Short task — Rewrite every line of the listing below as a JSON list of strings, with one string per line and no blank lines.
──────── Data for the task ────────
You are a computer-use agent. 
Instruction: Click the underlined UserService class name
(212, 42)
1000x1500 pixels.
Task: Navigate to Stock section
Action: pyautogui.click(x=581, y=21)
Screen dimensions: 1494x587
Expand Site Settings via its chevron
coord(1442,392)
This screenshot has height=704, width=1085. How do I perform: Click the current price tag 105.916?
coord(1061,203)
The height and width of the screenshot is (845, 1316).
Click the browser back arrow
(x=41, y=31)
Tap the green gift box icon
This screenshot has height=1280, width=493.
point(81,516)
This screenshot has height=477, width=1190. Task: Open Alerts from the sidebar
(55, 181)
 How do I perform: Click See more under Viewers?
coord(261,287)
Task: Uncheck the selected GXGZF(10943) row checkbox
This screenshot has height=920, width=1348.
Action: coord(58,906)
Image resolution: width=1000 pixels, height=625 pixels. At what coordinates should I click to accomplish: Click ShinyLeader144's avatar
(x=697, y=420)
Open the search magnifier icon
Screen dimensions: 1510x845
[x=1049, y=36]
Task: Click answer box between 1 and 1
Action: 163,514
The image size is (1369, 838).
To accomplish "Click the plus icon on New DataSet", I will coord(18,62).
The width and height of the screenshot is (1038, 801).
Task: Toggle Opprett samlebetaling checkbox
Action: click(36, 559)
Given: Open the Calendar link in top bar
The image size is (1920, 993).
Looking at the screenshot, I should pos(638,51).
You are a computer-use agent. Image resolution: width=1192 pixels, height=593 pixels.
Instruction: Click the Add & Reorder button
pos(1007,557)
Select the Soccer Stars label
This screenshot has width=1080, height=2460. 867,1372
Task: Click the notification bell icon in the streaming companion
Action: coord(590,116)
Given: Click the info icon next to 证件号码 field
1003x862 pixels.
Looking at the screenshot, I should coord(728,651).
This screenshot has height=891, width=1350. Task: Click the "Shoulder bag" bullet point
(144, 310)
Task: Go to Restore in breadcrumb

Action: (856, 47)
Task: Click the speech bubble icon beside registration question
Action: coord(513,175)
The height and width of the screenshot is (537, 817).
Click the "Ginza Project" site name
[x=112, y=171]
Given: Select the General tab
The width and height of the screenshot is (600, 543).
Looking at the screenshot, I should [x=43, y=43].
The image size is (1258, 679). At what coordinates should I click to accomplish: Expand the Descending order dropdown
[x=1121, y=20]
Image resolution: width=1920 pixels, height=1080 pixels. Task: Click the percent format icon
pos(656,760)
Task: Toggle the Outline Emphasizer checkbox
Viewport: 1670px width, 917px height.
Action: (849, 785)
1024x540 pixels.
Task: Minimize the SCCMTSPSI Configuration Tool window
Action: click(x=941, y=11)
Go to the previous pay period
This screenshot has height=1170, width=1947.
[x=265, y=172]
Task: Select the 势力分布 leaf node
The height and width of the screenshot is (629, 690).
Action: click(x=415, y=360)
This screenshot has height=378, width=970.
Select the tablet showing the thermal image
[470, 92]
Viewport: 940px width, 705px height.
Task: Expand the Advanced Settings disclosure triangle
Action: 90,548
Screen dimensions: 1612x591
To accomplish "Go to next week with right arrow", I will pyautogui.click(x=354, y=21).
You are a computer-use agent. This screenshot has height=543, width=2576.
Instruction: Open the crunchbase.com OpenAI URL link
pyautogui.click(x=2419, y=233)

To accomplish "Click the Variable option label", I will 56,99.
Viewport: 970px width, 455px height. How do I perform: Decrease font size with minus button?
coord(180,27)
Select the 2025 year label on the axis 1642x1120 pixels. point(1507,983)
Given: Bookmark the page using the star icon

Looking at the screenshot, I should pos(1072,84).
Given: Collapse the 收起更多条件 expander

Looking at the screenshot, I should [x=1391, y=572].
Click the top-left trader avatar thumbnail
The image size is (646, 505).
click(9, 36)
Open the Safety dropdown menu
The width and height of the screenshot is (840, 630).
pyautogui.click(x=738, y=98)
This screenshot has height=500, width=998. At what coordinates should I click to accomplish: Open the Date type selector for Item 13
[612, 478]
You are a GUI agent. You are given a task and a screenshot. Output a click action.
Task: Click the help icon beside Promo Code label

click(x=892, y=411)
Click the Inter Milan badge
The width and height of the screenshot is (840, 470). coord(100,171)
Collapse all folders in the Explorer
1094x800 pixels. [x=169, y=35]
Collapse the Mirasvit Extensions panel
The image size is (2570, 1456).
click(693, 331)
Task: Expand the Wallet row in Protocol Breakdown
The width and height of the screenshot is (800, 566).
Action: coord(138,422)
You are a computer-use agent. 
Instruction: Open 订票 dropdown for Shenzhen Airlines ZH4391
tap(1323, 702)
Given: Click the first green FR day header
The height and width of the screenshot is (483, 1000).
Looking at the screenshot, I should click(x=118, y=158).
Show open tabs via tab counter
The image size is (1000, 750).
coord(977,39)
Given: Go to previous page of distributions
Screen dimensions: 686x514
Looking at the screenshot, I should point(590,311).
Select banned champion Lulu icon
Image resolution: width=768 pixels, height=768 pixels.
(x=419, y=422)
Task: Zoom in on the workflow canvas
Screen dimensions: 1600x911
────────
Finished task —
[
  "You are a computer-use agent. ",
  "Instruction: Click the underlined UserService class name",
  "(212, 42)",
  "1000x1500 pixels.",
  "Task: Navigate to Stock section",
  "Action: pyautogui.click(x=581, y=21)",
  "Screen dimensions: 1494x587",
  "Expand Site Settings via its chevron",
  "coord(1442,392)",
  "This screenshot has height=704, width=1085. How do I perform: Click the current price tag 105.916?",
  "coord(1061,203)",
  "The height and width of the screenshot is (845, 1316).",
  "Click the browser back arrow",
  "(x=41, y=31)",
  "Tap the green gift box icon",
  "This screenshot has height=1280, width=493.",
  "point(81,516)",
  "This screenshot has height=477, width=1190. Task: Open Alerts from the sidebar",
  "(55, 181)",
  " How do I perform: Click See more under Viewers?",
  "coord(261,287)",
  "Task: Uncheck the selected GXGZF(10943) row checkbox",
  "This screenshot has height=920, width=1348.",
  "Action: coord(58,906)",
  "Image resolution: width=1000 pixels, height=625 pixels. At what coordinates should I click to accomplish: Click ShinyLeader144's avatar",
  "(x=697, y=420)",
  "Open the search magnifier icon",
  "Screen dimensions: 1510x845",
  "[x=1049, y=36]",
  "Task: Click answer box between 1 and 1",
  "Action: 163,514",
  "The image size is (1369, 838).",
  "To accomplish \"Click the plus icon on New DataSet\", I will coord(18,62).",
  "The width and height of the screenshot is (1038, 801).",
  "Task: Toggle Opprett samlebetaling checkbox",
  "Action: click(36, 559)",
  "Given: Open the Calendar link in top bar",
  "The image size is (1920, 993).",
  "Looking at the screenshot, I should pos(638,51).",
  "You are a computer-use agent. Image resolution: width=1192 pixels, height=593 pixels.",
  "Instruction: Click the Add & Reorder button",
  "pos(1007,557)",
  "Select the Soccer Stars label",
  "This screenshot has width=1080, height=2460. 867,1372",
  "Task: Click the notification bell icon in the streaming companion",
  "Action: coord(590,116)",
  "Given: Click the info icon next to 证件号码 field",
  "1003x862 pixels.",
  "Looking at the screenshot, I should coord(728,651).",
  "This screenshot has height=891, width=1350. Task: Click the \"Shoulder bag\" bullet point",
  "(144, 310)",
  "Task: Go to Restore in breadcrumb",
  "Action: (856, 47)",
  "Task: Click the speech bubble icon beside registration question",
  "Action: coord(513,175)",
  "The height and width of the screenshot is (537, 817).",
  "Click the \"Ginza Project\" site name",
  "[x=112, y=171]",
  "Given: Select the General tab",
  "The width and height of the screenshot is (600, 543).",
  "Looking at the screenshot, I should [x=43, y=43].",
  "The image size is (1258, 679). At what coordinates should I click to accomplish: Expand the Descending order dropdown",
  "[x=1121, y=20]",
  "Image resolution: width=1920 pixels, height=1080 pixels. Task: Click the percent format icon",
  "pos(656,760)",
  "Task: Toggle the Outline Emphasizer checkbox",
  "Viewport: 1670px width, 917px height.",
  "Action: (849, 785)",
  "1024x540 pixels.",
  "Task: Minimize the SCCMTSPSI Configuration Tool window",
  "Action: click(x=941, y=11)",
  "Go to the previous pay period",
  "This screenshot has height=1170, width=1947.",
  "[x=265, y=172]",
  "Task: Select the 势力分布 leaf node",
  "The height and width of the screenshot is (629, 690).",
  "Action: click(x=415, y=360)",
  "This screenshot has height=378, width=970.",
  "Select the tablet showing the thermal image",
  "[470, 92]",
  "Viewport: 940px width, 705px height.",
  "Task: Expand the Advanced Settings disclosure triangle",
  "Action: 90,548",
  "Screen dimensions: 1612x591",
  "To accomplish \"Go to next week with right arrow\", I will pyautogui.click(x=354, y=21).",
  "You are a computer-use agent. This screenshot has height=543, width=2576.",
  "Instruction: Open the crunchbase.com OpenAI URL link",
  "pyautogui.click(x=2419, y=233)",
  "To accomplish \"Click the Variable option label\", I will 56,99.",
  "Viewport: 970px width, 455px height. How do I perform: Decrease font size with minus button?",
  "coord(180,27)",
  "Select the 2025 year label on the axis 1642x1120 pixels. point(1507,983)",
  "Given: Bookmark the page using the star icon",
  "Looking at the screenshot, I should pos(1072,84).",
  "Given: Collapse the 收起更多条件 expander",
  "Looking at the screenshot, I should [x=1391, y=572].",
  "Click the top-left trader avatar thumbnail",
  "The image size is (646, 505).",
  "click(9, 36)",
  "Open the Safety dropdown menu",
  "The width and height of the screenshot is (840, 630).",
  "pyautogui.click(x=738, y=98)",
  "This screenshot has height=500, width=998. At what coordinates should I click to accomplish: Open the Date type selector for Item 13",
  "[612, 478]",
  "You are a GUI agent. You are given a task and a screenshot. Output a click action.",
  "Task: Click the help icon beside Promo Code label",
  "click(x=892, y=411)",
  "Click the Inter Milan badge",
  "The width and height of the screenshot is (840, 470). coord(100,171)",
  "Collapse all folders in the Explorer",
  "1094x800 pixels. [x=169, y=35]",
  "Collapse the Mirasvit Extensions panel",
  "The image size is (2570, 1456).",
  "click(693, 331)",
  "Task: Expand the Wallet row in Protocol Breakdown",
  "The width and height of the screenshot is (800, 566).",
  "Action: coord(138,422)",
  "You are a computer-use agent. ",
  "Instruction: Open 订票 dropdown for Shenzhen Airlines ZH4391",
  "tap(1323, 702)",
  "Given: Click the first green FR day header",
  "The height and width of the screenshot is (483, 1000).",
  "Looking at the screenshot, I should click(x=118, y=158).",
  "Show open tabs via tab counter",
  "The image size is (1000, 750).",
  "coord(977,39)",
  "Given: Go to previous page of distributions",
  "Screen dimensions: 686x514",
  "Looking at the screenshot, I should point(590,311).",
  "Select banned champion Lulu icon",
  "Image resolution: width=768 pixels, height=768 pixels.",
  "(x=419, y=422)",
  "Task: Zoom in on the workflow canvas",
  "Screen dimensions: 1600x911"
]